Graph the unit circle using parametric equations with your calculator set to degree mode. Use a scale of 5. Trace the circle to find all values of $$t$$ between $$0^{\circ}$$ and $$360^{\circ}$$ satisfying each of the following statements.\n$$\\sin t=-\\frac{1}{2}$$

Answer

**step1 Understand the Sine Function on the Unit Circle**

The sine of an angle $$t$$, denoted as $$\sin t$$, corresponds to the y-coordinate of the point where the terminal side of the angle intersects the unit circle. We are looking for angles where this y-coordinate is $$-\frac{1}{2}$$.

Since the y-coordinate is negative, the angles must lie in the third or fourth quadrants.

**step2 Find the Reference Angle**

First, consider the positive value of $$\sin t$$, which is $$\frac{1}{2}$$. The acute angle whose sine is $$\frac{1}{2}$$ is a common angle. This is called the reference angle.

$$\sin(\text{reference angle}) = \frac{1}{2}$$

$$\text{Reference angle} = 30^{\circ}$$

**step3 Find the Angle in the Third Quadrant**

In the third quadrant, angles are measured as $$180^{\circ} + \text{reference angle}$$. This is because the y-coordinate becomes negative after passing $$180^{\circ}$$ and the reference angle is added to find the corresponding point.

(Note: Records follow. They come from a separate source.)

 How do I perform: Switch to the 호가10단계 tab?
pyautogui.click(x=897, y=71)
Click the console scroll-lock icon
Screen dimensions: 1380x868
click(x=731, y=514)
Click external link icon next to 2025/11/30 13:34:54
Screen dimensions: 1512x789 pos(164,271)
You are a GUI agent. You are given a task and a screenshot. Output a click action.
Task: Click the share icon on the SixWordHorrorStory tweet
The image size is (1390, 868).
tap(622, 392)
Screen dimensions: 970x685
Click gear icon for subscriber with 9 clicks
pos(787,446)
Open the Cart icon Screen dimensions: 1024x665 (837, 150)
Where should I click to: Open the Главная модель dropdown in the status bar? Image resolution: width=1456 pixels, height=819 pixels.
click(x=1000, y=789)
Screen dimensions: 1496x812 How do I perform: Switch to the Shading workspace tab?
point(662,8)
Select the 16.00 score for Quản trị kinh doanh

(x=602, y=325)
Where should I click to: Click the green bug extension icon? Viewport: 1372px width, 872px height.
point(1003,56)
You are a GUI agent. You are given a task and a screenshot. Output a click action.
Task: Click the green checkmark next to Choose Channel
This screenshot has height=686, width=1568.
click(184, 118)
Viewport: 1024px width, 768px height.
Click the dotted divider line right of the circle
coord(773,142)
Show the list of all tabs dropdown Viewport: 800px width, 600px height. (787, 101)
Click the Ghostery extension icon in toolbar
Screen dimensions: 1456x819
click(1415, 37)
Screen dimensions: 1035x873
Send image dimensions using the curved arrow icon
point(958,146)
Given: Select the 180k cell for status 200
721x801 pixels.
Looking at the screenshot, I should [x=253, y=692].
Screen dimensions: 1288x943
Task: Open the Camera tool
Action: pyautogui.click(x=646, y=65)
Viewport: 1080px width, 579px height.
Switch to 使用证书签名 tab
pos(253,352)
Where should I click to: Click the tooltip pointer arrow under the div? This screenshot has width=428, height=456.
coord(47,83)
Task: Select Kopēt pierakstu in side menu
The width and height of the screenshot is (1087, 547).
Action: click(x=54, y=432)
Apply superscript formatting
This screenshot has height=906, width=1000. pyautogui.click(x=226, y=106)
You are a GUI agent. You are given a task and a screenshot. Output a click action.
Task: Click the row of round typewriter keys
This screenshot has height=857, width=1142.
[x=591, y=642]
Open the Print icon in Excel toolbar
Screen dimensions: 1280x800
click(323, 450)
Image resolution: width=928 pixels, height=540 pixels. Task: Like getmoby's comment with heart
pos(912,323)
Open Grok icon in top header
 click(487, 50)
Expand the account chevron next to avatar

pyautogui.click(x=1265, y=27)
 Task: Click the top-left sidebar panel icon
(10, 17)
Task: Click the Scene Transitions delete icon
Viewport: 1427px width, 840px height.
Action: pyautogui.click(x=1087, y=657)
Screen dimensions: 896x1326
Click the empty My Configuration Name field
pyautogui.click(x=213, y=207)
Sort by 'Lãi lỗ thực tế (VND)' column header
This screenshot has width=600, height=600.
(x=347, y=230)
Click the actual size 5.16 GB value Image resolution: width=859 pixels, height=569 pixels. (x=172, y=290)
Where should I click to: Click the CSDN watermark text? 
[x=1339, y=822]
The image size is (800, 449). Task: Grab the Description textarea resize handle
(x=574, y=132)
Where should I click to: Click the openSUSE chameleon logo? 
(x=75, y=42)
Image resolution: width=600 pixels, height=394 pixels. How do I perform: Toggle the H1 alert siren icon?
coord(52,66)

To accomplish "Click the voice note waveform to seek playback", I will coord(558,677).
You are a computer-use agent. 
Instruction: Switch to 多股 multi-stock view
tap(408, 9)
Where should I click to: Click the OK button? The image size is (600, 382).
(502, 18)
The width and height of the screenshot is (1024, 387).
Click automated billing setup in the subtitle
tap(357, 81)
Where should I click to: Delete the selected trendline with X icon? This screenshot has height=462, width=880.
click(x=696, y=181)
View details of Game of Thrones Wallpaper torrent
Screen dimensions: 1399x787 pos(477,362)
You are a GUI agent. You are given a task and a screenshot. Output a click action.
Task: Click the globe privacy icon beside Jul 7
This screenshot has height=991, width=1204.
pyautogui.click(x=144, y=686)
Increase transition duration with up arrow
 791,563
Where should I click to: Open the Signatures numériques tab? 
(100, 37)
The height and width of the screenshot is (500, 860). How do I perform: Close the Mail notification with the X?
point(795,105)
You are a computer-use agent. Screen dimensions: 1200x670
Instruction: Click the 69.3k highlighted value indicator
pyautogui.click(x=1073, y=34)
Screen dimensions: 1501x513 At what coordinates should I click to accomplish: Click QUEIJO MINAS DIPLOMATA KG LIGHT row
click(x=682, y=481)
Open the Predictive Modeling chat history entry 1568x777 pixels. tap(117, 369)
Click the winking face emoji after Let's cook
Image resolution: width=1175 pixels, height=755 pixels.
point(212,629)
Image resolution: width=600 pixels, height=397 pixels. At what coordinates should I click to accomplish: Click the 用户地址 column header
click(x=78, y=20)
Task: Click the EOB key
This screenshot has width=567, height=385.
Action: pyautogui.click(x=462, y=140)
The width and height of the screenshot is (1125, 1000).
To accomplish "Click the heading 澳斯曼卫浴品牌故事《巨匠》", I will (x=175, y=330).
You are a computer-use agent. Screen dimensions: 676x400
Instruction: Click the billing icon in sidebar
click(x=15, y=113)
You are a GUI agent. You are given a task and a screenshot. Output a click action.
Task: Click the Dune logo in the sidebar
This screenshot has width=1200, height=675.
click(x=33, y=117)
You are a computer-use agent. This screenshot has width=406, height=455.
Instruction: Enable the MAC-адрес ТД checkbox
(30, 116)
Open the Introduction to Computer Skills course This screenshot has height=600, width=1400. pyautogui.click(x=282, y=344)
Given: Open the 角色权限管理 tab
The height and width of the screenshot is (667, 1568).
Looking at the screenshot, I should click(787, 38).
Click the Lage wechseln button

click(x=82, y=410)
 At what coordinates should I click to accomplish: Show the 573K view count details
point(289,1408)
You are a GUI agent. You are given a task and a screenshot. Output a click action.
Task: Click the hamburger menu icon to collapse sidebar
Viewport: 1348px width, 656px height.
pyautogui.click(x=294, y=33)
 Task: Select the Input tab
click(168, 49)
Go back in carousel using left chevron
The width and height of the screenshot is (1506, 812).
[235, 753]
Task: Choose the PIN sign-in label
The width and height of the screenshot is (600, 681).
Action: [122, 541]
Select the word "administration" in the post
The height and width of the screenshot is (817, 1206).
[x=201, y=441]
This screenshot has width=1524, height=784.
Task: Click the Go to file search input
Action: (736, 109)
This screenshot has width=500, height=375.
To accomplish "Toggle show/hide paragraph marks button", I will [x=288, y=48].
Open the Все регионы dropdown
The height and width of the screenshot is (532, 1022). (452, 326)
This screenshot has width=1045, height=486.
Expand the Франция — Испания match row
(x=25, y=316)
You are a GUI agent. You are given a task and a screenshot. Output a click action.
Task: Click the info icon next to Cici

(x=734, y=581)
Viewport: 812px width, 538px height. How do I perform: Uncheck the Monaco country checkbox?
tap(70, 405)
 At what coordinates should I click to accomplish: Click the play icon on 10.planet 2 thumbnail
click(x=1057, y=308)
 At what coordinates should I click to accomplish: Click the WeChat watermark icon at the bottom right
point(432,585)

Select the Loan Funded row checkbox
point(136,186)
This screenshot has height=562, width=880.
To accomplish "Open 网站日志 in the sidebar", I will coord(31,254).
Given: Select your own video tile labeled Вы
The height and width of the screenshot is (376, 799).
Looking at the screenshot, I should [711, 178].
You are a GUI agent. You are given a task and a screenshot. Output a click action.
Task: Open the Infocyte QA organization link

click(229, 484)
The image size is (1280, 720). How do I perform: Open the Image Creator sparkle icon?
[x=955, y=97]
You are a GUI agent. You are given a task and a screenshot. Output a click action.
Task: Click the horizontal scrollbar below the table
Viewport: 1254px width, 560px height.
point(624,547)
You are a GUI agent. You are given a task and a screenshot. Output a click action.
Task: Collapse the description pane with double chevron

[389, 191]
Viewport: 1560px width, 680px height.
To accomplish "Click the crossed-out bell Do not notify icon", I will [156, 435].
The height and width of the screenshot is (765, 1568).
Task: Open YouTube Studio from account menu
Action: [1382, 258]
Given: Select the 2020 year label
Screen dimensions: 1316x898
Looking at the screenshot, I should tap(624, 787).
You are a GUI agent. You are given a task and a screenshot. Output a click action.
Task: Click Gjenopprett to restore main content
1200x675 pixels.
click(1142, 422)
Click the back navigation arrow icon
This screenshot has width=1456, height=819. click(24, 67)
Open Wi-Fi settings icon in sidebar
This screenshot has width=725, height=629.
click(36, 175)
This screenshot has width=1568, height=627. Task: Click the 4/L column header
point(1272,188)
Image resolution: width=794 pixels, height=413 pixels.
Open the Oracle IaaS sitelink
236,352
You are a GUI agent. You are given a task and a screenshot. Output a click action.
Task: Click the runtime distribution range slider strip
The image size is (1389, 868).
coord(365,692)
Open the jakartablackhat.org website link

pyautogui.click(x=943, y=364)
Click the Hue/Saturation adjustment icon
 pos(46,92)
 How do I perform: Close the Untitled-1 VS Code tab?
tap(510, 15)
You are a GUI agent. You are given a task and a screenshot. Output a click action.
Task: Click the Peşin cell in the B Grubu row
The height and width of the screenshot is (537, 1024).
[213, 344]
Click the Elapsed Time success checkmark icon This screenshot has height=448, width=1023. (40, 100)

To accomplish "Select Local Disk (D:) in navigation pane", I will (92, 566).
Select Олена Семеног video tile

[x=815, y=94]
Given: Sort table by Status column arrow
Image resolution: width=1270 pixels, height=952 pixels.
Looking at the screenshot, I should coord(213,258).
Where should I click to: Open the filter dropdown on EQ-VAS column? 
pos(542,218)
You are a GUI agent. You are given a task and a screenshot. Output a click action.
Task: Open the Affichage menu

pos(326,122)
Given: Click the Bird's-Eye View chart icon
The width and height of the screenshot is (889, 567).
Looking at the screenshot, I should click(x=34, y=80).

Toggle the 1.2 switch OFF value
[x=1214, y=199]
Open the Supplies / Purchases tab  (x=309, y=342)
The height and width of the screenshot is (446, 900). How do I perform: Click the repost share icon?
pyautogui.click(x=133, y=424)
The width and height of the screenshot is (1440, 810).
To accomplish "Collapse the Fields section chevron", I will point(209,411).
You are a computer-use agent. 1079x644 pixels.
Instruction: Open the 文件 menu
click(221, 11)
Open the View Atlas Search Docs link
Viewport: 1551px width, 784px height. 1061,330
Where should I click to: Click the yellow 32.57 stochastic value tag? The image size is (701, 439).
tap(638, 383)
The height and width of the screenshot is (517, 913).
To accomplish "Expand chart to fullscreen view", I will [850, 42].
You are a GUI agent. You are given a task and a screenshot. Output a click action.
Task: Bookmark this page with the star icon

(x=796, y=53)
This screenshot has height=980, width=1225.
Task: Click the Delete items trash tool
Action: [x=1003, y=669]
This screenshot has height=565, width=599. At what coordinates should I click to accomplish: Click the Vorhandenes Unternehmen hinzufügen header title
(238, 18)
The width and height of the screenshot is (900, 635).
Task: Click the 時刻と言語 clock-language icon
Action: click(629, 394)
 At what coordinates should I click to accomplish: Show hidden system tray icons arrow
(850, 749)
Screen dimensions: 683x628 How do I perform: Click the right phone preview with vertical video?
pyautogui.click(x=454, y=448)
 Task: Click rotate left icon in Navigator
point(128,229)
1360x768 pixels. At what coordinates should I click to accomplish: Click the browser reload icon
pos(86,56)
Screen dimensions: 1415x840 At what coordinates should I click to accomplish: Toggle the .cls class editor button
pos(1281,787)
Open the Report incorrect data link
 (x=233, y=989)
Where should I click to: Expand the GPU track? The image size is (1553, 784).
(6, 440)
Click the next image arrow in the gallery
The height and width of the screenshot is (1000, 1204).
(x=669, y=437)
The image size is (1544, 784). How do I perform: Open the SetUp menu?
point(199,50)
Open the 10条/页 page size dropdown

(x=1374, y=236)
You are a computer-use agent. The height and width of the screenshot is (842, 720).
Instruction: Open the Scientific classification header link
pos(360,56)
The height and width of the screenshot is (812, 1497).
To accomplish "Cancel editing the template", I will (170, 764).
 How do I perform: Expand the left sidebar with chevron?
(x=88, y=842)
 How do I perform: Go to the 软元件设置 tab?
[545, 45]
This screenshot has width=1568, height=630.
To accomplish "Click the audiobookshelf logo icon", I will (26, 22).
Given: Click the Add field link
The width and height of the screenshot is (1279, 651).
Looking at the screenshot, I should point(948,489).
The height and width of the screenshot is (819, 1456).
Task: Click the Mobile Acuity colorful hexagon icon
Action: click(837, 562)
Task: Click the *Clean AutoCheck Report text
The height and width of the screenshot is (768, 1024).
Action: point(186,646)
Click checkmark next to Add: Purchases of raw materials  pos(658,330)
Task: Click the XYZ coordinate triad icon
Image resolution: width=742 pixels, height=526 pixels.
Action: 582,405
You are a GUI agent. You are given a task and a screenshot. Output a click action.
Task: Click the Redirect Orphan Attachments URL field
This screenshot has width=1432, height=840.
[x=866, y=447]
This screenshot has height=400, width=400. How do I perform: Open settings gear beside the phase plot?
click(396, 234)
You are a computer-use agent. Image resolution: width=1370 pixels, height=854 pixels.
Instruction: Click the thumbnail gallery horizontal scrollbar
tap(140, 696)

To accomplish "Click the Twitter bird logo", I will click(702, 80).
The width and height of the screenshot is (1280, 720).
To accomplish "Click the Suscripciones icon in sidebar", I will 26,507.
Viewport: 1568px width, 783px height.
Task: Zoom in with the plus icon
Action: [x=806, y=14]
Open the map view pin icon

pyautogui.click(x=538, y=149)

$$\text{Angle in Q3} = 180^{\circ} + \text{Reference angle}$$

$$\text{Angle in Q3} = 180^{\circ} + 30^{\circ}$$

$$\text{Angle in Q3} = 210^{\circ}$$

**step4 Find the Angle in the Fourth Quadrant**

In the fourth quadrant, angles are measured as $$360^{\circ} - \text{reference angle}$$. This is because the y-coordinate is negative before completing a full circle, and the reference angle is subtracted from $$360^{\circ}$$ to find the corresponding point.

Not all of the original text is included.